**Description of the task**
Every line below should be given again without alteration.

**Task input**

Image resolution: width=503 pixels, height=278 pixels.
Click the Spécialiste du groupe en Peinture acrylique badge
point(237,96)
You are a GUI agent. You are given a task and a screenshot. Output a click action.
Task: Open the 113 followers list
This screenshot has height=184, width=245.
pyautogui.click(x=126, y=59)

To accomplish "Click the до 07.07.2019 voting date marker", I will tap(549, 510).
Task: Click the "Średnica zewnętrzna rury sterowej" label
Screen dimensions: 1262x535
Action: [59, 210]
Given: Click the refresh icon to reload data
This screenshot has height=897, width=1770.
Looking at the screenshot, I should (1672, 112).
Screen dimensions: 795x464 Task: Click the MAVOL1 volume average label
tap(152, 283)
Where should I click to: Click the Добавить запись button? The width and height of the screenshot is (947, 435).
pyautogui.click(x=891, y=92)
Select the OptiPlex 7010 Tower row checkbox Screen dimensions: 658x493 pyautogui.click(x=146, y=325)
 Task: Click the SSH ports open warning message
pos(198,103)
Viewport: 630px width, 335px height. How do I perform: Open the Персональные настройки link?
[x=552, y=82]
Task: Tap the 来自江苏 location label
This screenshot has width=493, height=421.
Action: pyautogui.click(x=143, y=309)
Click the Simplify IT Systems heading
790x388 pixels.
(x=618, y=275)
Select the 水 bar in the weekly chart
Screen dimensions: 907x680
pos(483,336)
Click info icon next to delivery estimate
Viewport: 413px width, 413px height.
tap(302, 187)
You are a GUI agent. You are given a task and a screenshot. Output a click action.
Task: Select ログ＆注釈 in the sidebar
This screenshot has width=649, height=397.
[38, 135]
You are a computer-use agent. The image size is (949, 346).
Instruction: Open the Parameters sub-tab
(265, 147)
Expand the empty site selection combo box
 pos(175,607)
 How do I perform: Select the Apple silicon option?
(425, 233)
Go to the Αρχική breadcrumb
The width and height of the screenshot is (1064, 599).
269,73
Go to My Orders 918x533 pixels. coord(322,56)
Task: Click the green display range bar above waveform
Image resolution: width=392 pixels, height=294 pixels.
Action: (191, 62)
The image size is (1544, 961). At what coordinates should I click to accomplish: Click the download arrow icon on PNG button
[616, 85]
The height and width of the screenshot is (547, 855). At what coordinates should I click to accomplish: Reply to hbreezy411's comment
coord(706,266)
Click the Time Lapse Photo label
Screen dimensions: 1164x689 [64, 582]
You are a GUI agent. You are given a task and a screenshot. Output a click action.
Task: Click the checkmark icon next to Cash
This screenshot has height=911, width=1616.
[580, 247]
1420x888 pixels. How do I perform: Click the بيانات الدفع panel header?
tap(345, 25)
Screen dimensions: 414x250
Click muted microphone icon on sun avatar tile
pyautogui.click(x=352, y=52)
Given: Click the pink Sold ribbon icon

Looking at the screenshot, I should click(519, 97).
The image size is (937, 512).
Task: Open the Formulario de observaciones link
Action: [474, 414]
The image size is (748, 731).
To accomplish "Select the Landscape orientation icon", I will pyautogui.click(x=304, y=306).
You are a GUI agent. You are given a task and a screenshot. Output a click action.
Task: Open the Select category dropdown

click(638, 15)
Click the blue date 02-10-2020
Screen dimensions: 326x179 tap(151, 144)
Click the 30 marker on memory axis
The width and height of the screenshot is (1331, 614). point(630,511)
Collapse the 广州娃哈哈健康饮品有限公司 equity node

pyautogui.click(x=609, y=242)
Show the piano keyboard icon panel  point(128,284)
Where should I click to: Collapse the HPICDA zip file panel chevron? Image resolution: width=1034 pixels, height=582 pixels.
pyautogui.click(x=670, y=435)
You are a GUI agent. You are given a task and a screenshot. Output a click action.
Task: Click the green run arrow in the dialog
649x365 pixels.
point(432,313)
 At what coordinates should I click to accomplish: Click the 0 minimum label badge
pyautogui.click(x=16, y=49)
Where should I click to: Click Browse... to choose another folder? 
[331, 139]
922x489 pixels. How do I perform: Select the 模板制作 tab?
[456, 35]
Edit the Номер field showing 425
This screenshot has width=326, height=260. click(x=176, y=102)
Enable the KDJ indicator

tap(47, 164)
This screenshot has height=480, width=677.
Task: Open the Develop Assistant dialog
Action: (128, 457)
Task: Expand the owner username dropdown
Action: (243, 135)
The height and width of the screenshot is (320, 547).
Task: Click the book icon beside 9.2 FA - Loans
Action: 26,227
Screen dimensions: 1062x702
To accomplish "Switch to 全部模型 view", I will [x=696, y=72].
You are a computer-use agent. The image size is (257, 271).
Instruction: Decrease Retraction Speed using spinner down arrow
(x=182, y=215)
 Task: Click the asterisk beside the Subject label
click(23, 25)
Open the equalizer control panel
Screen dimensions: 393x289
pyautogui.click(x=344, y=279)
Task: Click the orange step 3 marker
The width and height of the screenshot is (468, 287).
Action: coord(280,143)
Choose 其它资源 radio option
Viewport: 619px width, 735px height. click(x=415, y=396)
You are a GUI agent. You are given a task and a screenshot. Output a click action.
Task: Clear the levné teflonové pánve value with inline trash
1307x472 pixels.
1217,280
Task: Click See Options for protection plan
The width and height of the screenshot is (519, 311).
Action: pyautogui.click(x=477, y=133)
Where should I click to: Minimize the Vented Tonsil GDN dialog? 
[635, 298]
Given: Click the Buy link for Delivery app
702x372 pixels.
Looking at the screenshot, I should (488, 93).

**Answer box**
Image resolution: width=503 pixels, height=278 pixels.
Click the Spécialiste du groupe en Peinture acrylique badge
point(237,96)
You are a GUI agent. You are given a task and a screenshot. Output a click action.
Task: Open the 113 followers list
This screenshot has height=184, width=245.
pyautogui.click(x=126, y=59)

To accomplish "Click the до 07.07.2019 voting date marker", I will tap(549, 510).
Task: Click the "Średnica zewnętrzna rury sterowej" label
Screen dimensions: 1262x535
Action: [59, 210]
Given: Click the refresh icon to reload data
This screenshot has height=897, width=1770.
Looking at the screenshot, I should (1672, 112).
Screen dimensions: 795x464 Task: Click the MAVOL1 volume average label
tap(152, 283)
Where should I click to: Click the Добавить запись button? The width and height of the screenshot is (947, 435).
pyautogui.click(x=891, y=92)
Select the OptiPlex 7010 Tower row checkbox Screen dimensions: 658x493 pyautogui.click(x=146, y=325)
 Task: Click the SSH ports open warning message
pos(198,103)
Viewport: 630px width, 335px height. How do I perform: Open the Персональные настройки link?
[x=552, y=82]
Task: Tap the 来自江苏 location label
This screenshot has width=493, height=421.
Action: pyautogui.click(x=143, y=309)
Click the Simplify IT Systems heading
790x388 pixels.
(x=618, y=275)
Select the 水 bar in the weekly chart
Screen dimensions: 907x680
pos(483,336)
Click info icon next to delivery estimate
Viewport: 413px width, 413px height.
tap(302, 187)
You are a GUI agent. You are given a task and a screenshot. Output a click action.
Task: Select ログ＆注釈 in the sidebar
This screenshot has width=649, height=397.
[38, 135]
You are a computer-use agent. The image size is (949, 346).
Instruction: Open the Parameters sub-tab
(265, 147)
Expand the empty site selection combo box
 pos(175,607)
 How do I perform: Select the Apple silicon option?
(425, 233)
Go to the Αρχική breadcrumb
The width and height of the screenshot is (1064, 599).
269,73
Go to My Orders 918x533 pixels. coord(322,56)
Task: Click the green display range bar above waveform
Image resolution: width=392 pixels, height=294 pixels.
Action: (191, 62)
The image size is (1544, 961). At what coordinates should I click to accomplish: Click the download arrow icon on PNG button
[616, 85]
The height and width of the screenshot is (547, 855). At what coordinates should I click to accomplish: Reply to hbreezy411's comment
coord(706,266)
Click the Time Lapse Photo label
Screen dimensions: 1164x689 [64, 582]
You are a GUI agent. You are given a task and a screenshot. Output a click action.
Task: Click the checkmark icon next to Cash
This screenshot has height=911, width=1616.
[580, 247]
1420x888 pixels. How do I perform: Click the بيانات الدفع panel header?
tap(345, 25)
Screen dimensions: 414x250
Click muted microphone icon on sun avatar tile
pyautogui.click(x=352, y=52)
Given: Click the pink Sold ribbon icon

Looking at the screenshot, I should click(519, 97).
The image size is (937, 512).
Task: Open the Formulario de observaciones link
Action: [474, 414]
The image size is (748, 731).
To accomplish "Select the Landscape orientation icon", I will pyautogui.click(x=304, y=306).
You are a GUI agent. You are given a task and a screenshot. Output a click action.
Task: Open the Select category dropdown

click(638, 15)
Click the blue date 02-10-2020
Screen dimensions: 326x179 tap(151, 144)
Click the 30 marker on memory axis
The width and height of the screenshot is (1331, 614). point(630,511)
Collapse the 广州娃哈哈健康饮品有限公司 equity node

pyautogui.click(x=609, y=242)
Show the piano keyboard icon panel  point(128,284)
Where should I click to: Collapse the HPICDA zip file panel chevron? Image resolution: width=1034 pixels, height=582 pixels.
pyautogui.click(x=670, y=435)
You are a GUI agent. You are given a task and a screenshot. Output a click action.
Task: Click the green run arrow in the dialog
649x365 pixels.
point(432,313)
 At what coordinates should I click to accomplish: Click the 0 minimum label badge
pyautogui.click(x=16, y=49)
Where should I click to: Click Browse... to choose another folder? 
[331, 139]
922x489 pixels. How do I perform: Select the 模板制作 tab?
[456, 35]
Edit the Номер field showing 425
This screenshot has width=326, height=260. click(x=176, y=102)
Enable the KDJ indicator

tap(47, 164)
This screenshot has height=480, width=677.
Task: Open the Develop Assistant dialog
Action: (128, 457)
Task: Expand the owner username dropdown
Action: (243, 135)
The height and width of the screenshot is (320, 547).
Task: Click the book icon beside 9.2 FA - Loans
Action: 26,227
Screen dimensions: 1062x702
To accomplish "Switch to 全部模型 view", I will [x=696, y=72].
You are a computer-use agent. The image size is (257, 271).
Instruction: Decrease Retraction Speed using spinner down arrow
(x=182, y=215)
 Task: Click the asterisk beside the Subject label
click(23, 25)
Open the equalizer control panel
Screen dimensions: 393x289
pyautogui.click(x=344, y=279)
Task: Click the orange step 3 marker
The width and height of the screenshot is (468, 287).
Action: coord(280,143)
Choose 其它资源 radio option
Viewport: 619px width, 735px height. click(x=415, y=396)
You are a GUI agent. You are given a task and a screenshot. Output a click action.
Task: Clear the levné teflonové pánve value with inline trash
1307x472 pixels.
1217,280
Task: Click See Options for protection plan
The width and height of the screenshot is (519, 311).
Action: pyautogui.click(x=477, y=133)
Where should I click to: Minimize the Vented Tonsil GDN dialog? 
[635, 298]
Given: Click the Buy link for Delivery app
702x372 pixels.
Looking at the screenshot, I should (488, 93).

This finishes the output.